**OBJECTIVE A**
In the listing below, rewrite the part that opens at its first line and closes with the line containing "click(20, 43)", changing "GUI agent" to "screen agent" and leaving everything else as it is.

It’s difficult to think of a contemporary writer more skilled and steadily productive in a dizzying number of literary modes than Kathleen Rooney. Among her many books as writer, editor or co-editor are the X.J. Kennedy Poetry Prize-winning collection “Where Are the Snows,” the novels “O, Democracy!,” “Lillian Boxfish Takes A Walk,” “Cher Ami and Major Whittlesey,” and works of nonfiction, “René Magritte: Selected Writings,” “Reading With Oprah: The Book Club That Changed America,” and “For You, For You I Am Trilling These Songs.”
If you live in Chicago, along with encountering her work in bookstores, you might have crossed paths with her at the Art Institute or other notable public venues, where she was seated behind a typewriter, composing poetry for passersby, as part of Poems While You Wait, an organization which Kathleen co-founded in 2011.
I’ve been an ardent fan of her poetry and prose for over a decade, since I first picked up her 2009 essay collection “Live Nude Girl” after we became colleagues at DePaul University, where she still teaches creative writing full-time for the English Department.
Her fourth novel, “From Dust to Stardust,” will be published on September 5, and it might be her best yet. Set in Hollywood during the silent film era, it’s definitely her most glamourous (although “Lillian Boxfish Takes a Walk” is a close second).
Kathleen and I recently corresponded about her experiences writing and researching “From Dust to Stardust,” and she also answered my questions about other fixtures of her rich literary life, including Poems While You Wait and Rose Metal Press, the independent press of which she is a founding editor.
“From Dust to Stardust” is both an impressive work of imagination, based on the life and adventures of Jazz Age film star Colleen Moore, whose fictional incarnation Doreen O’Dare is the novel’s protagonist, and a carefully researched story about early Hollywood and the Fairy Castle housed in Chicago’s Museum of Science and Industry (Moore’s brainchild and longtime artistic project). Would you comment on how this novel began?
Unbeknownst to me, the novel began when I first laid eyes on the Fairy Castle in the Museum when I was eight years old. Its image stayed in my mind’s eye for decades as one of the most enchanting objects I had ever seen. In late 2016, when I was feeling particularly disenchanted, that image came back to me as I was deciding what I wanted to write next. The frame of the book is that Doreen is at the MSI in the late 1960s, recording the audio guide for her castle.

**ITEMS**

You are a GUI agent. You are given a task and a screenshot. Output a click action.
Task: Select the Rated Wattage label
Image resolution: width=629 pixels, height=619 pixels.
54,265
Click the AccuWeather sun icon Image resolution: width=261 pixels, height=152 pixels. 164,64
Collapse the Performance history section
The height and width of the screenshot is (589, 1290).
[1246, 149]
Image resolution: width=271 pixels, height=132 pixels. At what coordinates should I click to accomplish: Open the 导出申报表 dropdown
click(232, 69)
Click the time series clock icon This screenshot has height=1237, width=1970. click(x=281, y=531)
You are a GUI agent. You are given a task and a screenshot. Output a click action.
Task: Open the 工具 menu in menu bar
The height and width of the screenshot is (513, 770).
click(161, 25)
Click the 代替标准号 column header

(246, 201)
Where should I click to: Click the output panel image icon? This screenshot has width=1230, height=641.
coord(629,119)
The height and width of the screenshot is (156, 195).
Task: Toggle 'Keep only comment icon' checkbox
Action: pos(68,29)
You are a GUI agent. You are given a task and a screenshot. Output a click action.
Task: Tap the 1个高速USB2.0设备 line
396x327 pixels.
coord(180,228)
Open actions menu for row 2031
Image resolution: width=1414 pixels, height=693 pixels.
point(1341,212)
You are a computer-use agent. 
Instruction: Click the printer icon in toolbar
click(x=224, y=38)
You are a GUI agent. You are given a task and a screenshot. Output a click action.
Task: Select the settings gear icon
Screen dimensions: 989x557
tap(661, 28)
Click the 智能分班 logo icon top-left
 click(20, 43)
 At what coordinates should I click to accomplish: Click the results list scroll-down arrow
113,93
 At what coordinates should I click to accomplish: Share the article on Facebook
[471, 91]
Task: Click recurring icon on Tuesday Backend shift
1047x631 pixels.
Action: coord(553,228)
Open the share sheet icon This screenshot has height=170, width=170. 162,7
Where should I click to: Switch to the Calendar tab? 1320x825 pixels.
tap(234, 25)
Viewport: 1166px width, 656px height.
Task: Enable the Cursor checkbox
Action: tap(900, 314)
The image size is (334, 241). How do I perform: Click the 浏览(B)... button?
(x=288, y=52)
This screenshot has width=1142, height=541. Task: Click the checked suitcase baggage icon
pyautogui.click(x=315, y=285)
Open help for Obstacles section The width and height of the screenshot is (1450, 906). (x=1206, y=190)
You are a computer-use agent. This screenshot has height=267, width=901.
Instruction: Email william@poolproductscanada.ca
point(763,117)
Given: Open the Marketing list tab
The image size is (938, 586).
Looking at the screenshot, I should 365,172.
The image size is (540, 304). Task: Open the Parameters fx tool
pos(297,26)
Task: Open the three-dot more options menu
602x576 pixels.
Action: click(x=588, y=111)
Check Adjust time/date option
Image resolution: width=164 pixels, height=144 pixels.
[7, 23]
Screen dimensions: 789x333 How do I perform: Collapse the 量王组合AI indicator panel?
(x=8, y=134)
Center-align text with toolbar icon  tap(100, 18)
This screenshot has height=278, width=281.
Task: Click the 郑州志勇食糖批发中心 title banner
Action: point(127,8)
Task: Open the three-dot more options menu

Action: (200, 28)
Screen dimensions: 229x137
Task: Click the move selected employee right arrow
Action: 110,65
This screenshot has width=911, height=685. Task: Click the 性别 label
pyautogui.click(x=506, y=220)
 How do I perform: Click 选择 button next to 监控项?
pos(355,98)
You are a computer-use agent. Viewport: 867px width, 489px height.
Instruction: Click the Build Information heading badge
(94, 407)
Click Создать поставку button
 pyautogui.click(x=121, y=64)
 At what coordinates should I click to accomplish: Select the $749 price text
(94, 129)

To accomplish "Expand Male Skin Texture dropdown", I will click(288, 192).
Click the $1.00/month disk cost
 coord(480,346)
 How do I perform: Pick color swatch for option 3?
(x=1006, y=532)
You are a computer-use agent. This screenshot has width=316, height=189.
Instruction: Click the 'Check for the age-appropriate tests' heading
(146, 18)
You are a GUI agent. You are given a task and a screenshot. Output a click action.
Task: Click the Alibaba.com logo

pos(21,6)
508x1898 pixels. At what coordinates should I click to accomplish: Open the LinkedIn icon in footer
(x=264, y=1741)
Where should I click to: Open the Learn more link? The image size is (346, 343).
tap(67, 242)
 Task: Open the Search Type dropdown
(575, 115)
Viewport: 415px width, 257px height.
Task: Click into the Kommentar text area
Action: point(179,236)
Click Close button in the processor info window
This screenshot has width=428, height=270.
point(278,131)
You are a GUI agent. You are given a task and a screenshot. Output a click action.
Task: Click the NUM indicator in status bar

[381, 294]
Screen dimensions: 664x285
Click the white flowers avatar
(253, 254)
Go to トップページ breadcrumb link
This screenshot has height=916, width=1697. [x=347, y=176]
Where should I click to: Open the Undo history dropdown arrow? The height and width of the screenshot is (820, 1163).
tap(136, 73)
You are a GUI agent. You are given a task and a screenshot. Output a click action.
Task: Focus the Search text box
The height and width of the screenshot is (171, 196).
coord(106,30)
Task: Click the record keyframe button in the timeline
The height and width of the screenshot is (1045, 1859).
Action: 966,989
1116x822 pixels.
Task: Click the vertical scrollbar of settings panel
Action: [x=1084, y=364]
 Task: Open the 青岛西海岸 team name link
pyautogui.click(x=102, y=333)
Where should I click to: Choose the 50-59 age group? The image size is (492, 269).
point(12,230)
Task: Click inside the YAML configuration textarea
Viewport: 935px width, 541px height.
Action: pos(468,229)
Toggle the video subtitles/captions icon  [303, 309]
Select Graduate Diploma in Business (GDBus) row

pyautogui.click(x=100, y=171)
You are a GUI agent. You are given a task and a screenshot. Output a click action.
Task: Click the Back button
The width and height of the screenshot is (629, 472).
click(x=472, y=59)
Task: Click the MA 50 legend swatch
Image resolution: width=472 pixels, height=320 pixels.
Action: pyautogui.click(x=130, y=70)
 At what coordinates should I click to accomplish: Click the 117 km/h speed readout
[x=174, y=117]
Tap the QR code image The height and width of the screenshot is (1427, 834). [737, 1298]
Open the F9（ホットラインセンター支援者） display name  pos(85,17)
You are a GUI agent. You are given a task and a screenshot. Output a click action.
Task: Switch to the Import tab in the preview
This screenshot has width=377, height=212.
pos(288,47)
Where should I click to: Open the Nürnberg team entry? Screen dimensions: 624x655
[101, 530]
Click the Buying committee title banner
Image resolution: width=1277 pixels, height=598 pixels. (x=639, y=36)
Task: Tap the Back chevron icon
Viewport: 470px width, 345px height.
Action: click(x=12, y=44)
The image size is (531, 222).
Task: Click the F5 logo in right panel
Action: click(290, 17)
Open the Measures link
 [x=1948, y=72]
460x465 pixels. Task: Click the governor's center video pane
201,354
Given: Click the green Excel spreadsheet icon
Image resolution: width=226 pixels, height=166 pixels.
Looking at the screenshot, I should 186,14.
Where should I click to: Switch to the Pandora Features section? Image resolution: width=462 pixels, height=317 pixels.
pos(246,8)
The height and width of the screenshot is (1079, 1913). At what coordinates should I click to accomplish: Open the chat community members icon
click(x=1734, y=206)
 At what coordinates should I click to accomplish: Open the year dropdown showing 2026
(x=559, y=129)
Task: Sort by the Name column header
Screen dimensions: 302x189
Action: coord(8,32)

**OBJECTIVE B**
Extend the interview with Kathleen Rooney about "From Dust to Stardust" by carrying it on from where it stops.

**FINAL RESULT A**
You are a screen agent. You are given a task and a screenshot. Output a click action.
Task: Select the Rated Wattage label
Image resolution: width=629 pixels, height=619 pixels.
54,265
Click the AccuWeather sun icon Image resolution: width=261 pixels, height=152 pixels. 164,64
Collapse the Performance history section
The height and width of the screenshot is (589, 1290).
[1246, 149]
Image resolution: width=271 pixels, height=132 pixels. At what coordinates should I click to accomplish: Open the 导出申报表 dropdown
click(232, 69)
Click the time series clock icon This screenshot has height=1237, width=1970. click(x=281, y=531)
You are a screen agent. You are given a task and a screenshot. Output a click action.
Task: Open the 工具 menu in menu bar
The height and width of the screenshot is (513, 770).
click(161, 25)
Click the 代替标准号 column header

(246, 201)
Where should I click to: Click the output panel image icon? This screenshot has width=1230, height=641.
coord(629,119)
The height and width of the screenshot is (156, 195).
Task: Toggle 'Keep only comment icon' checkbox
Action: pos(68,29)
You are a screen agent. You are given a task and a screenshot. Output a click action.
Task: Tap the 1个高速USB2.0设备 line
396x327 pixels.
coord(180,228)
Open actions menu for row 2031
Image resolution: width=1414 pixels, height=693 pixels.
point(1341,212)
You are a computer-use agent. 
Instruction: Click the printer icon in toolbar
click(x=224, y=38)
You are a screen agent. You are given a task and a screenshot. Output a click action.
Task: Select the settings gear icon
Screen dimensions: 989x557
tap(661, 28)
Click the 智能分班 logo icon top-left
 click(20, 43)

**FINAL RESULT B**
In honor of that kind of spark that takes half a lifetime to kindle into a fire, I have a passage in chapter twelve that mentions the distant sounds of a school group that also happens to be there on the day Doreen reflects, “Into the silence that follows the recorder’s click, the kids’ voices from the corridor continue, with a slight shift in timbre: the nearly imperceptible difference of children who have been fed. Most of them will carry no particular memory from this day; one or two, perhaps, will have seen something that steers the course of their lives.” I didn’t know it yet, but seeing the Castle changed the course of my life and led me to write this book.
Doreen O’Dare called to mind your 2017 novel “Lillian Boxfish Takes a Walk”’s heroine. Doreen was Hollywood’s original flapper, and Lillian is based on Margaret Fishbach, who became the highest-paid woman in advertising in the 1930s. This is maybe a little corny, but I’m wondering, since you wrote both novels in first person, did you feel at any point as if these women were speaking through you? I ask this in part because Doreen believes in fairies, and there is a magical quality to this novel and to “Lillian Boxfish.”
It’s not corny. Making art of any kind takes a huge amount of spiritual energy. Some of that energy comes from within the artist, obviously, but some of it comes from actual spirits—the memories and traces of people who came before. Even as a little kid, I had an affinity for the past, I think because it’s so sad that we all have to die. I’ve always wanted to resurrect people and things that are beautiful and forgotten. It seems so unfair to be biased against someone just because they’re dead. Or to consign a prior way of living to obscurity just because it’s old.
Being a novelist who takes on historical subjects is a chance to haunt yourself—and if you are lucky to haunt other people. Doreen’s grandmother believes in the Celtic idea of “thin places” where the veil between this world and the eternal one becomes permeable. In a way, the magic is in that—by writing as these bygone people, I slip into their world and they slip back into this one.
Doreen is indomitable. She’s also a progressive thinker who is helped along the way by other progressive women. Her mother Agnes, however, is a wet blanket, never missing an opportunity to discourage Doreen as she works hard to become a success in Hollywood. How much of Agnes is based on Colleen Moore’s own mother? Or did you take a novelist’s license with Agnes’ characterization?
By all accounts, Colleen Moore’s mother was supportive and understanding, and quite proud of her daughter’s achievements. I needed to make the story more interesting, and also to convey what a radical rebellion against the repressive rules placed on women these so-called flappers like Doreen fomented. It seems quaint now, but flappers truly were scandalous because they were strong-minded young women making decisions for themselves, not just waiting around for some man to ask them to dance, then whisk them away. They were liberating themselves.
One of the first major movie stars, Doreen is also an astute observer of Hollywood. As she remarks near the end of “From Dust to Stardust,” “America obsessed over its girls but deplored its women. Nobody wanted you if you couldn’t stay young and eternally unthreatening, the feisty waif, the zany coed, the radiant dancer, the scrappy shopgirl.” She is never cynical, however. Did you find yourself having to rein in cynicism when characterizing her, especially in relation to the betrayals she experienced?
A general distrust in the motives of other people, or the belief that they are motivated only by self-interest and self-gratification is an outlook I find corrosive and do not subscribe to. If you expect the worst of people and things, they’re more likely to offer it, whereas if you expect the best, they’re more likely to offer that.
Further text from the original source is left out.